## Exercise brief
Look through the entries for the string "computer" and copy every line where it shows up.

==========

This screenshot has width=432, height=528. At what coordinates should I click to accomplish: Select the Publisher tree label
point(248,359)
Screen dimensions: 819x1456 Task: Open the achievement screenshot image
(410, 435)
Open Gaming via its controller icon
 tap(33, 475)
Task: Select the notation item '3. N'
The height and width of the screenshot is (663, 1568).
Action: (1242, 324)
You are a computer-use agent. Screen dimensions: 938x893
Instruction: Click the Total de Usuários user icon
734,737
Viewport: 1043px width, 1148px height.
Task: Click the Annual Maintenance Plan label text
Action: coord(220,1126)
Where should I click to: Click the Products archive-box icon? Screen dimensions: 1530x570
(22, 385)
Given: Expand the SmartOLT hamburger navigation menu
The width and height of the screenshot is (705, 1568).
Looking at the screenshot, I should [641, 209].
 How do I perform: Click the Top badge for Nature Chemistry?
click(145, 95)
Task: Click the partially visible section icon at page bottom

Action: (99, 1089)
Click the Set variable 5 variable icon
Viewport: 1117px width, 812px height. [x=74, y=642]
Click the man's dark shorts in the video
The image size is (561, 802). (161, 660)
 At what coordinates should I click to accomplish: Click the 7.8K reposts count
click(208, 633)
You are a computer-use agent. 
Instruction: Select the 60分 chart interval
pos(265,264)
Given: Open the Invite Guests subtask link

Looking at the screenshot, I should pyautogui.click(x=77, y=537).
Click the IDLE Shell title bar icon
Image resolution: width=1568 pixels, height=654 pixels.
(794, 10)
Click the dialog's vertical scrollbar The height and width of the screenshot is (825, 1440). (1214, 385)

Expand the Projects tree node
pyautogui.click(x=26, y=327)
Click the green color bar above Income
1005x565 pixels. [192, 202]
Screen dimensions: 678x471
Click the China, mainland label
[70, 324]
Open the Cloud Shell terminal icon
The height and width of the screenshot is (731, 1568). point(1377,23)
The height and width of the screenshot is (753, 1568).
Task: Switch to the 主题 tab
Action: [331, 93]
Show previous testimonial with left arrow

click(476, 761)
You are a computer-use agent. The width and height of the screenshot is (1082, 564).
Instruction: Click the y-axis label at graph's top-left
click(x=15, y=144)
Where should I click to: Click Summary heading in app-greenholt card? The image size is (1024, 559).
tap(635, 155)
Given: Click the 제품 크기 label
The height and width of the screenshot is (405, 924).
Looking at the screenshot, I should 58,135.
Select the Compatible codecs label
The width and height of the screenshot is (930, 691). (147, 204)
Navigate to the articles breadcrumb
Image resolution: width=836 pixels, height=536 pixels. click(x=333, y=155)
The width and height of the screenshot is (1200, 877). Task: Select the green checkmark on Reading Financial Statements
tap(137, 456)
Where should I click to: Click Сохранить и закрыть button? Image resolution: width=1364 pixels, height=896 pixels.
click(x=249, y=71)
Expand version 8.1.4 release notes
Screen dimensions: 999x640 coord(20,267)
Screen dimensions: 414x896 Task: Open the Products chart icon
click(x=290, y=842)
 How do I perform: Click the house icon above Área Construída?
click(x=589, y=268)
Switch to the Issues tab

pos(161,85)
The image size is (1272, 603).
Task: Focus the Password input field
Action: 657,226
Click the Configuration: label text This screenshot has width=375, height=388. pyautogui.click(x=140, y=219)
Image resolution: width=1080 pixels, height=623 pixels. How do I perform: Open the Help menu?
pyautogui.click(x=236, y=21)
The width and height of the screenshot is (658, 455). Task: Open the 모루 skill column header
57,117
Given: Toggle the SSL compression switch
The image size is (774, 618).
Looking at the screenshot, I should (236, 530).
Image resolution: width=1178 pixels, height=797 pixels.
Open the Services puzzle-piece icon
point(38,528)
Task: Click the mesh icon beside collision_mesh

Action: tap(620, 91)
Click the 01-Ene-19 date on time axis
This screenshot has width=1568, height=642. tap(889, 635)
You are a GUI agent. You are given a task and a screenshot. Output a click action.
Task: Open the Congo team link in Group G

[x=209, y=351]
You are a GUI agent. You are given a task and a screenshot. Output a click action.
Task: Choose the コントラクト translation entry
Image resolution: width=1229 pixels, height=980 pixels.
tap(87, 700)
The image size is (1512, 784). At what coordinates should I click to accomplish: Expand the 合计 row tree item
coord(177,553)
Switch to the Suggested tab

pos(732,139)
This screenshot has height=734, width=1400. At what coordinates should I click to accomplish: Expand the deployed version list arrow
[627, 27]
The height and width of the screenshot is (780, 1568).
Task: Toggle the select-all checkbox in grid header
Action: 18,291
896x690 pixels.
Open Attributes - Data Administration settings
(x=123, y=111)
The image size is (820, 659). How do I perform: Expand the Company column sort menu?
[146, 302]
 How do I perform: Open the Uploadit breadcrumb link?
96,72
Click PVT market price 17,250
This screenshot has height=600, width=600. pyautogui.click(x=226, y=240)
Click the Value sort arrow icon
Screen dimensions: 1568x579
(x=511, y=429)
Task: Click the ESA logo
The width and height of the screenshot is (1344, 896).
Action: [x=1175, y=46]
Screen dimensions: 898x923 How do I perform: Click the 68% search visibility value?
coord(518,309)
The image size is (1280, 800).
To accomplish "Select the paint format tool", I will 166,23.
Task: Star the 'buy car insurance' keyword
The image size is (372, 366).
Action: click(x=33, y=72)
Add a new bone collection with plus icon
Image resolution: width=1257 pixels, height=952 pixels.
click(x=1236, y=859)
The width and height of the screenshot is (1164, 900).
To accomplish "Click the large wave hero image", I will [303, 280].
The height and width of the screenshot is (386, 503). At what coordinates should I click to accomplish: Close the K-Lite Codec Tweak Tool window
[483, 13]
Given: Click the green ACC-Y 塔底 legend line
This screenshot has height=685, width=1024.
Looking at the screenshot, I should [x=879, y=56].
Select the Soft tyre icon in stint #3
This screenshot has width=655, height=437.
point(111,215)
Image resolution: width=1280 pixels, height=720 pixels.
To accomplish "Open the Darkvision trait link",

==========

## Result
You are a computer-use agent. Screen dimensions: 938x893
You are a computer-use agent. 
You are a computer-use agent. The width and height of the screenshot is (1082, 564).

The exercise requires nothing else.